- **WHAT YOU WILL DO**: Turn the rows below into a numbered list, dropping any blank lines.

____

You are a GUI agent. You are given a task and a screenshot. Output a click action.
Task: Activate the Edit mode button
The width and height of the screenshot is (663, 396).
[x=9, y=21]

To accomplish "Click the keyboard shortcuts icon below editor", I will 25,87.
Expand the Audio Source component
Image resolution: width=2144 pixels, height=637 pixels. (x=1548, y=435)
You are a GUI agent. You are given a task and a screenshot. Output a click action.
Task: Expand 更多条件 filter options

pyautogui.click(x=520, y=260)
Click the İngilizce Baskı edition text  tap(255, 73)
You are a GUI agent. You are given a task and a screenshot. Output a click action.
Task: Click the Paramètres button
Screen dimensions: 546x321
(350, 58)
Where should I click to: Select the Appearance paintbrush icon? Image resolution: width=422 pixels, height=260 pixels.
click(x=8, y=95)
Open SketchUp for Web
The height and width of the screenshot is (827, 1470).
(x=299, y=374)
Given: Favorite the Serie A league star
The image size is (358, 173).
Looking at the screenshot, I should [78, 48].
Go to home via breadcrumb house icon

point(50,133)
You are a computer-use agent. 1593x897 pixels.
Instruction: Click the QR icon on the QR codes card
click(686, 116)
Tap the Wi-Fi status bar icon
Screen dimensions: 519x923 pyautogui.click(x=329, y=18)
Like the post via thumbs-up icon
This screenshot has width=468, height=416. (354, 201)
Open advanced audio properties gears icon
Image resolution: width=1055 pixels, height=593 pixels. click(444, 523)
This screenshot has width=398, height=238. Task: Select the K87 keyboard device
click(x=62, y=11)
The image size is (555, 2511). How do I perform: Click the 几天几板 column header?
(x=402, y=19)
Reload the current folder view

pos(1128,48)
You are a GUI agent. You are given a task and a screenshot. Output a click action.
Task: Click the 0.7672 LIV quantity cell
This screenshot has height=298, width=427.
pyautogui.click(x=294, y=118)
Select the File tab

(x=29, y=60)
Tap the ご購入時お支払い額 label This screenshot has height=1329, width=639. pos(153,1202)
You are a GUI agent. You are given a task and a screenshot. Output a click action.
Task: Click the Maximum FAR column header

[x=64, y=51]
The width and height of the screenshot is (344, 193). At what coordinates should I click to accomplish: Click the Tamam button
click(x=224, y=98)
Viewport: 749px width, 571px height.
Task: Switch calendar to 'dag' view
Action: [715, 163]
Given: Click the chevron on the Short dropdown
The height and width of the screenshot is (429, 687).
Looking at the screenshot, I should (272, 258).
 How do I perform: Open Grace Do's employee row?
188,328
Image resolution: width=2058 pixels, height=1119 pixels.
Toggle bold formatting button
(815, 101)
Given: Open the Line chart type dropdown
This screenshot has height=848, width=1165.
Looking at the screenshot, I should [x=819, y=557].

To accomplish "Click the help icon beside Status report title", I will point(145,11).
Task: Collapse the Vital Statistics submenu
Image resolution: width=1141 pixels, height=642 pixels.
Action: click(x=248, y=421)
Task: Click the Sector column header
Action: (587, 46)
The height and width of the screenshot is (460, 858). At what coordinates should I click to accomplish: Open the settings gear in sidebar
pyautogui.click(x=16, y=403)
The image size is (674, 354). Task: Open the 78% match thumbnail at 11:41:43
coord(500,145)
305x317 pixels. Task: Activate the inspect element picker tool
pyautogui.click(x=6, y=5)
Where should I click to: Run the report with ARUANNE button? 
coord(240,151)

____

- **ANSWER TO THE TASK**:
1. You are a GUI agent. You are given a task and a screenshot. Output a click action.
2. Task: Activate the Edit mode button
3. The width and height of the screenshot is (663, 396).
4. [x=9, y=21]
5. To accomplish "Click the keyboard shortcuts icon below editor", I will 25,87.
6. Expand the Audio Source component
7. Image resolution: width=2144 pixels, height=637 pixels. (x=1548, y=435)
8. You are a GUI agent. You are given a task and a screenshot. Output a click action.
9. Task: Expand 更多条件 filter options
10. pyautogui.click(x=520, y=260)
11. Click the İngilizce Baskı edition text  tap(255, 73)
12. You are a GUI agent. You are given a task and a screenshot. Output a click action.
13. Task: Click the Paramètres button
14. Screen dimensions: 546x321
15. (350, 58)
16. Where should I click to: Select the Appearance paintbrush icon? Image resolution: width=422 pixels, height=260 pixels.
17. click(x=8, y=95)
18. Open SketchUp for Web
19. The height and width of the screenshot is (827, 1470).
20. (x=299, y=374)
21. Given: Favorite the Serie A league star
22. The image size is (358, 173).
23. Looking at the screenshot, I should [78, 48].
24. Go to home via breadcrumb house icon
25. point(50,133)
26. You are a computer-use agent. 1593x897 pixels.
27. Instruction: Click the QR icon on the QR codes card
28. click(686, 116)
29. Tap the Wi-Fi status bar icon
30. Screen dimensions: 519x923 pyautogui.click(x=329, y=18)
31. Like the post via thumbs-up icon
32. This screenshot has width=468, height=416. (354, 201)
33. Open advanced audio properties gears icon
34. Image resolution: width=1055 pixels, height=593 pixels. click(444, 523)
35. This screenshot has width=398, height=238. Task: Select the K87 keyboard device
36. click(x=62, y=11)
37. The image size is (555, 2511). How do I perform: Click the 几天几板 column header?
38. (x=402, y=19)
39. Reload the current folder view
40. pos(1128,48)
41. You are a GUI agent. You are given a task and a screenshot. Output a click action.
42. Task: Click the 0.7672 LIV quantity cell
43. This screenshot has height=298, width=427.
44. pyautogui.click(x=294, y=118)
45. Select the File tab
46. (x=29, y=60)
47. Tap the ご購入時お支払い額 label This screenshot has height=1329, width=639. pos(153,1202)
48. You are a GUI agent. You are given a task and a screenshot. Output a click action.
49. Task: Click the Maximum FAR column header
50. [x=64, y=51]
51. The width and height of the screenshot is (344, 193). At what coordinates should I click to accomplish: Click the Tamam button
52. click(x=224, y=98)
53. Viewport: 749px width, 571px height.
54. Task: Switch calendar to 'dag' view
55. Action: [715, 163]
56. Given: Click the chevron on the Short dropdown
57. The height and width of the screenshot is (429, 687).
58. Looking at the screenshot, I should (272, 258).
59.  How do I perform: Open Grace Do's employee row?
60. 188,328
61. Image resolution: width=2058 pixels, height=1119 pixels.
62. Toggle bold formatting button
63. (815, 101)
64. Given: Open the Line chart type dropdown
65. This screenshot has height=848, width=1165.
66. Looking at the screenshot, I should [x=819, y=557].
67. To accomplish "Click the help icon beside Status report title", I will point(145,11).
68. Task: Collapse the Vital Statistics submenu
69. Image resolution: width=1141 pixels, height=642 pixels.
70. Action: click(x=248, y=421)
71. Task: Click the Sector column header
72. Action: (587, 46)
73. The height and width of the screenshot is (460, 858). At what coordinates should I click to accomplish: Open the settings gear in sidebar
74. pyautogui.click(x=16, y=403)
75. The image size is (674, 354). Task: Open the 78% match thumbnail at 11:41:43
76. coord(500,145)
77. 305x317 pixels. Task: Activate the inspect element picker tool
78. pyautogui.click(x=6, y=5)
79. Where should I click to: Run the report with ARUANNE button? 
80. coord(240,151)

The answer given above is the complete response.